To keep the visit free, some people schedule a wellness visit on one day and a separate appointment to discuss ongoing health concerns on another. This isn’t required, but it makes billing cleaner and reduces the chance of a surprise charge.

How to Prepare

Bringing the right information makes the visit more useful and helps your provider build an accurate prevention plan. Before your appointment, gather:

  • Your medication list. Include every prescription drug, over-the-counter medication, vitamin, and supplement you take, along with the dose and why you take it.
  • Immunization records. If your primary care office doesn’t already have these on file, bring whatever records you have.
  • Family health history. Note any major conditions in your parents, siblings, and children, especially heart disease, cancer, diabetes, and dementia.
  • A list of your current providers. Include any specialists, therapists, or behavioral health providers you see regularly.

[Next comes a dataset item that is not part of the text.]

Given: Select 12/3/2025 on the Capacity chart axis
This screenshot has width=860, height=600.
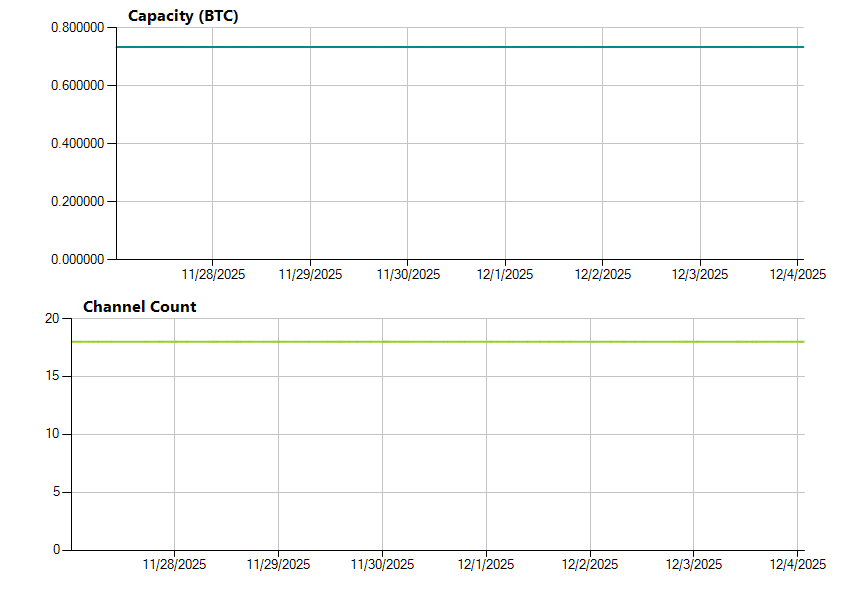Looking at the screenshot, I should coord(700,274).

Many practices mail or email the Health Risk Assessment questionnaire ahead of time so you can fill it out before you arrive. If yours doesn’t, ask whether they can send it in advance. Completing it at home gives you time to think through the questions rather than rushing through them in the waiting room.

The Cognitive Screening, Explained

The cognitive check is a required part of every Annual Wellness Visit, but it’s not as formal as many people expect. In most cases, your provider is simply observing you during the conversation: Are you following questions? Do your responses make sense? Are you having trouble recalling recent events? They may also ask your spouse or a family member whether they’ve noticed any changes in your memory or decision-making.

Some providers add a brief structured test, often just a few minutes of questions about the date, word recall, or clock drawing. This isn’t a dementia diagnosis. It’s a screening tool. If something raises concern, your provider can refer you for a more thorough cognitive evaluation at a separate appointment, which Medicare also covers.

Why It Matters

The wellness visit exists because many serious health problems in older adults, including certain cancers, cardiovascular disease, and cognitive decline, are far more treatable when caught early. The personalized screening schedule your provider creates maps out exactly which tests are due and when, based on your age, sex, family history, and individual risk factors. Without this visit, many of those screenings simply don’t happen on time.

The visit also serves as a single point where all your health information gets pulled together in one place. If you see multiple specialists, your primary care provider may not have a complete picture of every medication you’re taking or every condition being managed. The wellness visit is designed to close those gaps, flag dangerous drug interactions, and make sure nothing falls through the cracks.